Всеобщий скепсис в отношении режиссерского дебюта Натали Портман не развеять ничем. Причины ясны: актриса, красотка — куда ей? Плюс классическая кинематографическая мизогиния: режиссура, якобы, не женская профессия. Никакие докторские степени и впечатляющий интеллектуальный бэкграунд этой лауреатки «Оскара» ничего принципиально не изменят. Да еще и читатели Амоса Оза добавят — мол, прозу такого уровня нечего переносить на экран. Хотя самому писателю проект нравится настолько, что он согласился сыграть роль «от автора» и появиться перед камерой в начале и финале фильма.
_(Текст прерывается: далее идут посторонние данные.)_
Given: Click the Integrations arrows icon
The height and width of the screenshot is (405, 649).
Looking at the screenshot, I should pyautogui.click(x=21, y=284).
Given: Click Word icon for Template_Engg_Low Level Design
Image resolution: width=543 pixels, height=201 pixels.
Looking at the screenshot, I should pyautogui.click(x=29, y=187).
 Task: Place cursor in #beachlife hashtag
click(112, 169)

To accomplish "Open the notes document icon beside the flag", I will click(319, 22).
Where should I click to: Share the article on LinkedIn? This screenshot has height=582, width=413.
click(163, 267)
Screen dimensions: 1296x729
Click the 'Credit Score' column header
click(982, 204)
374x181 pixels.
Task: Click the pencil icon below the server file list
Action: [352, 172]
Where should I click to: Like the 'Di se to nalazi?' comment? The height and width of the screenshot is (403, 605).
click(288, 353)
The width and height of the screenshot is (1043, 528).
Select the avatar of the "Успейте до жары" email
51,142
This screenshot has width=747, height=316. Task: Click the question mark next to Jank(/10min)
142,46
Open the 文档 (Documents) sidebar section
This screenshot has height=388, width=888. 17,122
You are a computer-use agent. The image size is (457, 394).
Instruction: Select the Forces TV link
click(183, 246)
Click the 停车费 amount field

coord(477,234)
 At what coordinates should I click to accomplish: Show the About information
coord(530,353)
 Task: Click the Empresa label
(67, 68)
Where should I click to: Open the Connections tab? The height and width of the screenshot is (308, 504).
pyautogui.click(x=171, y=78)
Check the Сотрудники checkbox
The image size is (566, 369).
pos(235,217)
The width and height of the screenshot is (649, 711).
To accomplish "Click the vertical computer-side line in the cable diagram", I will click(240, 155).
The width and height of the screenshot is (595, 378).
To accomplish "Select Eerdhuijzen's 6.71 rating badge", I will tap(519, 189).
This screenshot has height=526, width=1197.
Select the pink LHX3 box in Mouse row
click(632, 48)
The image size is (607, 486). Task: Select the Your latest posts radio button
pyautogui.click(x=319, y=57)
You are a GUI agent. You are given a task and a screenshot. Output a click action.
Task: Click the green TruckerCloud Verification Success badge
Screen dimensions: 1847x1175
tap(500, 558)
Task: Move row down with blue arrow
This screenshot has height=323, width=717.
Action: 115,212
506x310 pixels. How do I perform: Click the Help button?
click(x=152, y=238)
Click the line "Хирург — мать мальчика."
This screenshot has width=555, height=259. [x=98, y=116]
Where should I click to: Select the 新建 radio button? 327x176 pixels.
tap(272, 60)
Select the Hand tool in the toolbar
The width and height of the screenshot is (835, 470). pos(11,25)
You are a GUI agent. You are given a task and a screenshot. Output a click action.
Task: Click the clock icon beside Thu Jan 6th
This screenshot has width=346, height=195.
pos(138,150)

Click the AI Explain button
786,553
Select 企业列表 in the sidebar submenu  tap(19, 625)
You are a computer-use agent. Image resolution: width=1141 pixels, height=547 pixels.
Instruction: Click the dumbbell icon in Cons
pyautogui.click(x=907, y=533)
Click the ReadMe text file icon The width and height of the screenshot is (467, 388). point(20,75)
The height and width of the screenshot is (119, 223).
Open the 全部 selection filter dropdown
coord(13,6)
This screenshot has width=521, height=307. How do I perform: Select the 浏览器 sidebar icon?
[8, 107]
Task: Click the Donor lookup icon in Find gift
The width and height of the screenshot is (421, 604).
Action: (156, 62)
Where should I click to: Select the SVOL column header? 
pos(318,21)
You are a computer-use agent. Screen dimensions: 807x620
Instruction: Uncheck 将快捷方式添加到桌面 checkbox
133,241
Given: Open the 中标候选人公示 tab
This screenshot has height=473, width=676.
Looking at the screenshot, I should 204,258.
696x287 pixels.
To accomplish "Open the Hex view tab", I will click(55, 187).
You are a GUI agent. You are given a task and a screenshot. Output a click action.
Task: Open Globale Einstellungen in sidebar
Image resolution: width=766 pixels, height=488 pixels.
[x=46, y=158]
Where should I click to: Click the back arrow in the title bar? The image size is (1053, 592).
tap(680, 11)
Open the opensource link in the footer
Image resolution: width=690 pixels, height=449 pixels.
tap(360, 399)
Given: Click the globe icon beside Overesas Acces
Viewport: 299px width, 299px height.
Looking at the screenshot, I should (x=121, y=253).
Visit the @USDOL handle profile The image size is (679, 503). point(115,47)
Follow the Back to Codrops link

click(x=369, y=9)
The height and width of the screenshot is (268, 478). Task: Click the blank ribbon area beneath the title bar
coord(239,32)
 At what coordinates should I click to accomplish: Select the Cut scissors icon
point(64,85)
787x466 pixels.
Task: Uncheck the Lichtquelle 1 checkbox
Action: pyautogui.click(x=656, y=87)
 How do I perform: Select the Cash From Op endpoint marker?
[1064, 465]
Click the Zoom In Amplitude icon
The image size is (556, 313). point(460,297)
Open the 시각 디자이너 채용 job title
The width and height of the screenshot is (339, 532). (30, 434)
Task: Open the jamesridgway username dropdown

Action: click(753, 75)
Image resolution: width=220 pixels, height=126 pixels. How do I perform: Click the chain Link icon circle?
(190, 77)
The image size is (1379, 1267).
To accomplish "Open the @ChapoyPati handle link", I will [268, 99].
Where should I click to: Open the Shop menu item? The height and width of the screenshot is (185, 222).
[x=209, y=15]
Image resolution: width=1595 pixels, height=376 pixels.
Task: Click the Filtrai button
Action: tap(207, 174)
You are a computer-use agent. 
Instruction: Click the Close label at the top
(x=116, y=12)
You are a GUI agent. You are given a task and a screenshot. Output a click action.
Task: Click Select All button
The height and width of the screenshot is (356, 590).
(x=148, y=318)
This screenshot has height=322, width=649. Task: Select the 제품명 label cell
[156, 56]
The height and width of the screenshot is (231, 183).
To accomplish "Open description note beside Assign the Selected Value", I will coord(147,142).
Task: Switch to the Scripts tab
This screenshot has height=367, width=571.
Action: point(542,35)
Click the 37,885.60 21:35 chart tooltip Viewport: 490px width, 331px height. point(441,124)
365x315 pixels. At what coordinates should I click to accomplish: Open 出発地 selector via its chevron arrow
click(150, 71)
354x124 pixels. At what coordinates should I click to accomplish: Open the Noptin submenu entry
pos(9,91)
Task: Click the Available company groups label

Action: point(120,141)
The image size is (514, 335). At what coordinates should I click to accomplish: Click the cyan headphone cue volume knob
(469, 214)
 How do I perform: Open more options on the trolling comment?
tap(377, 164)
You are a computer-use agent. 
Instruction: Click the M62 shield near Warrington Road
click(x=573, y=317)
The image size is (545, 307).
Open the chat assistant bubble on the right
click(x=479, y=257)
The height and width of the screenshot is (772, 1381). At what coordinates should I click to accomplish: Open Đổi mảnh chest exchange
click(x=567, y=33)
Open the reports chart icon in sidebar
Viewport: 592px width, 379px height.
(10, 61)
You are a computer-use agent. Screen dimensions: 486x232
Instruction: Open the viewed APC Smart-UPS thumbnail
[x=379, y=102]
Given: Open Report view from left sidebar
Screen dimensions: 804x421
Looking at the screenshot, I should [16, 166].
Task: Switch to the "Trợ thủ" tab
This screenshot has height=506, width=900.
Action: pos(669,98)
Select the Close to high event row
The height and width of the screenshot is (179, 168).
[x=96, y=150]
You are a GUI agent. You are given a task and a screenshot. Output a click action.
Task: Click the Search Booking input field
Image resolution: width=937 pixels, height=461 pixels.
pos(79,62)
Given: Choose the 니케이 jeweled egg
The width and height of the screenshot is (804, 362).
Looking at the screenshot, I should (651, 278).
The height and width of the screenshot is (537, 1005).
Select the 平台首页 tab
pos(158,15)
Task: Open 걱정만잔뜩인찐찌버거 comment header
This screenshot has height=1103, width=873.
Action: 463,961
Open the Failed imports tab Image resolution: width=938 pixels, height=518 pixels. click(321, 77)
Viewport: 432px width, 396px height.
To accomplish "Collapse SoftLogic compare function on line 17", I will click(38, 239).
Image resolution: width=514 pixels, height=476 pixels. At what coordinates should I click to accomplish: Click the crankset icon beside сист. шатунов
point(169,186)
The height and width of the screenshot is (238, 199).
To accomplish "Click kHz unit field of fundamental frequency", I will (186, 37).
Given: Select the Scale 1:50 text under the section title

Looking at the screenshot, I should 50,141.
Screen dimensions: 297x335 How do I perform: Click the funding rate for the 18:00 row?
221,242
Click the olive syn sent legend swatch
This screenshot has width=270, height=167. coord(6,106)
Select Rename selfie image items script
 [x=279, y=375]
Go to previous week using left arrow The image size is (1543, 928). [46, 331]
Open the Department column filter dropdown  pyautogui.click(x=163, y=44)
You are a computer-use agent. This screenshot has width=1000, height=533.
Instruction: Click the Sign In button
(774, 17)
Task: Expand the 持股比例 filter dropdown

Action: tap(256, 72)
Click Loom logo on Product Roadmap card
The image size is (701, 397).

Есть и другие люди без комплексов, рискнувшие вслух заявить о своем доверии дебюту Портман: на премьере в Каннах сидел Итан Коэн, ради этого пренебрегший конкурсным показом, и участвовал в пятнадцатиминутной овации. Кстати, зал был переполнен, но никто из него не ушел. Для Канн тоже редкость.
О чем и зачем эта вещь? «Повесть о любви и тьме» — прекрасный в своем традиционализме роман воспитания, с отчетливым национально-ностальгическим акцентом. Об особенной роли матери в жизни любого еврейского мальчика пишут и снимают сравнительно немногие (больше на эту тему сложено анекдотов), а этот фильм — настоящая ода матери, которую сама Портман играет чутко, умно, балансируя на тонкой грани между идеализацией и реализмом. По контрасту Гилад Кахана (он сыграл отца) предстает поначалу едва ли не карикатурой, но образ постепенно усложняется, углубляется, перестает казаться гротескным. В целом, «Повесть о любви и тьме» — о том, как две эти силы делают любой объект объемным, трансформируя схематизм детских воспоминаний в сложную структуру этических и эстетических оценок; они меняются по ходу взросления.
Этимология писательского «я» здесь неразрывно связана с появлением государства Израиль. Как архетипы предшествуют формированию личности, так многовековая история, отпечатанная на каждом камне послевоенного и все еще британского Иерусалима, определяет те страшные и (все-таки) волшебные годы.